In the first episode of "Happy Kids", Meg invokes the words of Charlie Chaplin: "To truly be able to laugh, you must be able to take your pain and play with it." 


Whether or not you relate personally to the life of an actor, or have been at the mercy of student loans, the uncomfortable feeling of shame is something with which most people can identify. Though there are several excellent documentaries on student loan debt out there, I feel nothing can personalize this issue like a narrative dark comedy series.


A few years ago, I wrote a show called TICKLE ME, RED MONSTER. It was an autobiographical performance piece about a time in my life when I limbo-danced my way through the living rooms, parks and back yards of greater Los Angeles dressed in a variety of costumes performing at children's parties.


The more I explored the desperation that drove me to take the job in the first place, how Los Angeles itself played into my experience, and the rich themes driving the story, the clearer it became: this had to be a story seen through the eyes of a character who isn’t me.

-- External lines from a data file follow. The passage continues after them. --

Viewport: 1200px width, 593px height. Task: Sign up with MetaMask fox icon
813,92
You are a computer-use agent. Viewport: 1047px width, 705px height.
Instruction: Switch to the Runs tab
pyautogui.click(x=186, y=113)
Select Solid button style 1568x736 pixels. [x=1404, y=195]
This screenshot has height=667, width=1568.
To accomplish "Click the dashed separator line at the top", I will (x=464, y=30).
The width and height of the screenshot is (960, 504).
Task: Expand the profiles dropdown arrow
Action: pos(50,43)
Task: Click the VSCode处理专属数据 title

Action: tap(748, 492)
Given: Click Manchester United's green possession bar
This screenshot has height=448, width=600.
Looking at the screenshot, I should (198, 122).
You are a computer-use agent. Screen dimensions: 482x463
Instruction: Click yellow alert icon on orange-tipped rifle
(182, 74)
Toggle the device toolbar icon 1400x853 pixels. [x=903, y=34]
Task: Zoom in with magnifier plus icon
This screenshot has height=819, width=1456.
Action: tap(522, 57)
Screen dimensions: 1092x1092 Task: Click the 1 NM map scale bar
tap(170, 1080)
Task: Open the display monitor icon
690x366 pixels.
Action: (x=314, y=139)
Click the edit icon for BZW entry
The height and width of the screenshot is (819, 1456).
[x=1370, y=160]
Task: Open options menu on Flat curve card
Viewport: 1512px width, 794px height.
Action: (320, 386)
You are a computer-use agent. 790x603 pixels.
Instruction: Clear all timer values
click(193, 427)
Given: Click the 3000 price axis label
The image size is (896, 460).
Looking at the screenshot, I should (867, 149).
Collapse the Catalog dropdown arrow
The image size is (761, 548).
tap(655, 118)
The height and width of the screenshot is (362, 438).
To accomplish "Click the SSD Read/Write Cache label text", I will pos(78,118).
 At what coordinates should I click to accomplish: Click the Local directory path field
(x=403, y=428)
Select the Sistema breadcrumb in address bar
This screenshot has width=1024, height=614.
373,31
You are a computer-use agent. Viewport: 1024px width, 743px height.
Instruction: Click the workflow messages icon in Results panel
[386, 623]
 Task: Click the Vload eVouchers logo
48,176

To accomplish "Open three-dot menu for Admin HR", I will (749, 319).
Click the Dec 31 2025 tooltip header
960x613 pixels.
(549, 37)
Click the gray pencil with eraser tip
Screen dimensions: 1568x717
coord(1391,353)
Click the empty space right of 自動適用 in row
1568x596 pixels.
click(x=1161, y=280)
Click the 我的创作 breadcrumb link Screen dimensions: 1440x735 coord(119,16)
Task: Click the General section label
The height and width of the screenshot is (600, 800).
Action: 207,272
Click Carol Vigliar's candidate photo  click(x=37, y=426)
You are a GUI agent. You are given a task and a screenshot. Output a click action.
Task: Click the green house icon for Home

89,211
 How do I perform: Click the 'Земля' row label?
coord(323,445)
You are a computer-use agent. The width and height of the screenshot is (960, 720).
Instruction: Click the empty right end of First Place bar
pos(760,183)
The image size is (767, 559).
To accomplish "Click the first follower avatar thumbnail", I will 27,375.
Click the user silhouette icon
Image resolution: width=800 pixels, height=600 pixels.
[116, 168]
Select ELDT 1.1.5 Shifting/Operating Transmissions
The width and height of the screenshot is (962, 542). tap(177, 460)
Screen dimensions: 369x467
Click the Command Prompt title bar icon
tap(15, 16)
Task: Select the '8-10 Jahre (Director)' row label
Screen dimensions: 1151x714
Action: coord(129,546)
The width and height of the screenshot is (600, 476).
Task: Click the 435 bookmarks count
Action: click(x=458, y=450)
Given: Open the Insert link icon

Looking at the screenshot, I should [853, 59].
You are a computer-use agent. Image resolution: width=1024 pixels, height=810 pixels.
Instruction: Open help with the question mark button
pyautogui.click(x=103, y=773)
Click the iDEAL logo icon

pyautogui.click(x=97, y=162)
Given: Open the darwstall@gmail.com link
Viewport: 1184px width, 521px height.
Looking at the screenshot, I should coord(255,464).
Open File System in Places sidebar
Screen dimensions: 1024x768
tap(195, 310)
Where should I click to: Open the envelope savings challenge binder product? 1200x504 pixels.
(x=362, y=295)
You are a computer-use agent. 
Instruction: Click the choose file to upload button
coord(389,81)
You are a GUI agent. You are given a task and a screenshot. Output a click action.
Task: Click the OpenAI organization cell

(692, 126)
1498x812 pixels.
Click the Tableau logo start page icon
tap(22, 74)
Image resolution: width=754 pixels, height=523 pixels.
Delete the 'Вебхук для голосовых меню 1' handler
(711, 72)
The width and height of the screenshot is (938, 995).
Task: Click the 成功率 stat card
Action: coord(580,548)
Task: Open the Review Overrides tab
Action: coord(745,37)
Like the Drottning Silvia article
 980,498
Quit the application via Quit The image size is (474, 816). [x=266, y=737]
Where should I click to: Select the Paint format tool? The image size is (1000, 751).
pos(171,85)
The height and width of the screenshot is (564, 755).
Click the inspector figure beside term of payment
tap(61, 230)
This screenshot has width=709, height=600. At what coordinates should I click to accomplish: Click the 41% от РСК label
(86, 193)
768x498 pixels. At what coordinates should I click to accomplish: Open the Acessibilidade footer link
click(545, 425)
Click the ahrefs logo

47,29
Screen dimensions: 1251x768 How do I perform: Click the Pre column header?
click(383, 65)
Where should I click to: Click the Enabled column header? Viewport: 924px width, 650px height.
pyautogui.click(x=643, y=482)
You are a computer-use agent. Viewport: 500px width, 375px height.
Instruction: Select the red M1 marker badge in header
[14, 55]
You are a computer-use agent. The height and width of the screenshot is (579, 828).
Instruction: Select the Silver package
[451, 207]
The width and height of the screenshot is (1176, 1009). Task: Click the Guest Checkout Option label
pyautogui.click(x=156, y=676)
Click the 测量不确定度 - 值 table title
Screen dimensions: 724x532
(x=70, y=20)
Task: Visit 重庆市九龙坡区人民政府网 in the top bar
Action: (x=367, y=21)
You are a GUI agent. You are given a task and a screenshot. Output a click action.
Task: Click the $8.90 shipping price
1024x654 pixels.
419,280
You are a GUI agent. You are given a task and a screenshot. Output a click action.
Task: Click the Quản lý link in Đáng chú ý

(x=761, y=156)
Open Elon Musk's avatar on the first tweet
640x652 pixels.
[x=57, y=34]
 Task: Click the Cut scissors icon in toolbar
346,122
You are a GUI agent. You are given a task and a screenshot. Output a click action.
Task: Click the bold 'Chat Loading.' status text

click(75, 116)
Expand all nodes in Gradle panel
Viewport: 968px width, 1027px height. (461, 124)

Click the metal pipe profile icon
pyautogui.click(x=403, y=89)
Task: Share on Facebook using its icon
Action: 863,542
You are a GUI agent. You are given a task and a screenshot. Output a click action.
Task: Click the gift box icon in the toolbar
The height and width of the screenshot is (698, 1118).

And so the play became a feature length film which gave way to a series: HAPPY KIDS, the story of an Ivy-league trained actress named Megan Miller who casts her ego aside to take a job as a children’s party performer, only to find herself further in debt to her unforgiving boss -  an obsessive, jaded, paranoid professional clown. It is a sometimes funny, sometimes tragic tale that explores  – among other things – shame. Shame that comes from living with debt as well as shame about being so far away from your dreams.


I can absolutely relate to the feeling of hopelessness starting your adult life in debt evokes. The "student loan that shall not be named" was a looming, all-encompassing, grim and obsessive overlord that dominated every facet of my existence for a long time.  I know there are others who can relate to this – FORTY THREE MILLION Americans who live with this pressure as I write this. I’m making this film for all of us. It’s time to speak out and share these stories. I believe portraying the absurdity of these issues in a film could help diffuse the shame and hopelessness so we can work together to create more sustainable ways to fund higher education and address these problems so many face but so few talk about openly.


Not long ago, the student loan debt burden remained largely a private concern. As the complexities and economic impact of rising tuition costs and trillions in unpaid debt have attracted more of the public’s attention, however,  this private struggle has quickly become a “hot” topic across the country, from the White House to neighborhood cafes. The media, economists and policy-makers all see the threat of a mounting crisis that involves EIGHTY-SIX times more money than the subprime loan crisis that crushed the US economy in 2008.


I feel the time has never been better for a show like HAPPY KIDS to arrive on the scene.


It’s time to speak out and share our stories. My hope is that a deeply personal, narrative series like HAPPY KIDS will go beyond the studies and statistics to bring viewers into Meg’s world  to not only allow us to "play in her pain", but to also spark meaningful dialogue about the emotional and financial toll living with debt takes on a person’s life.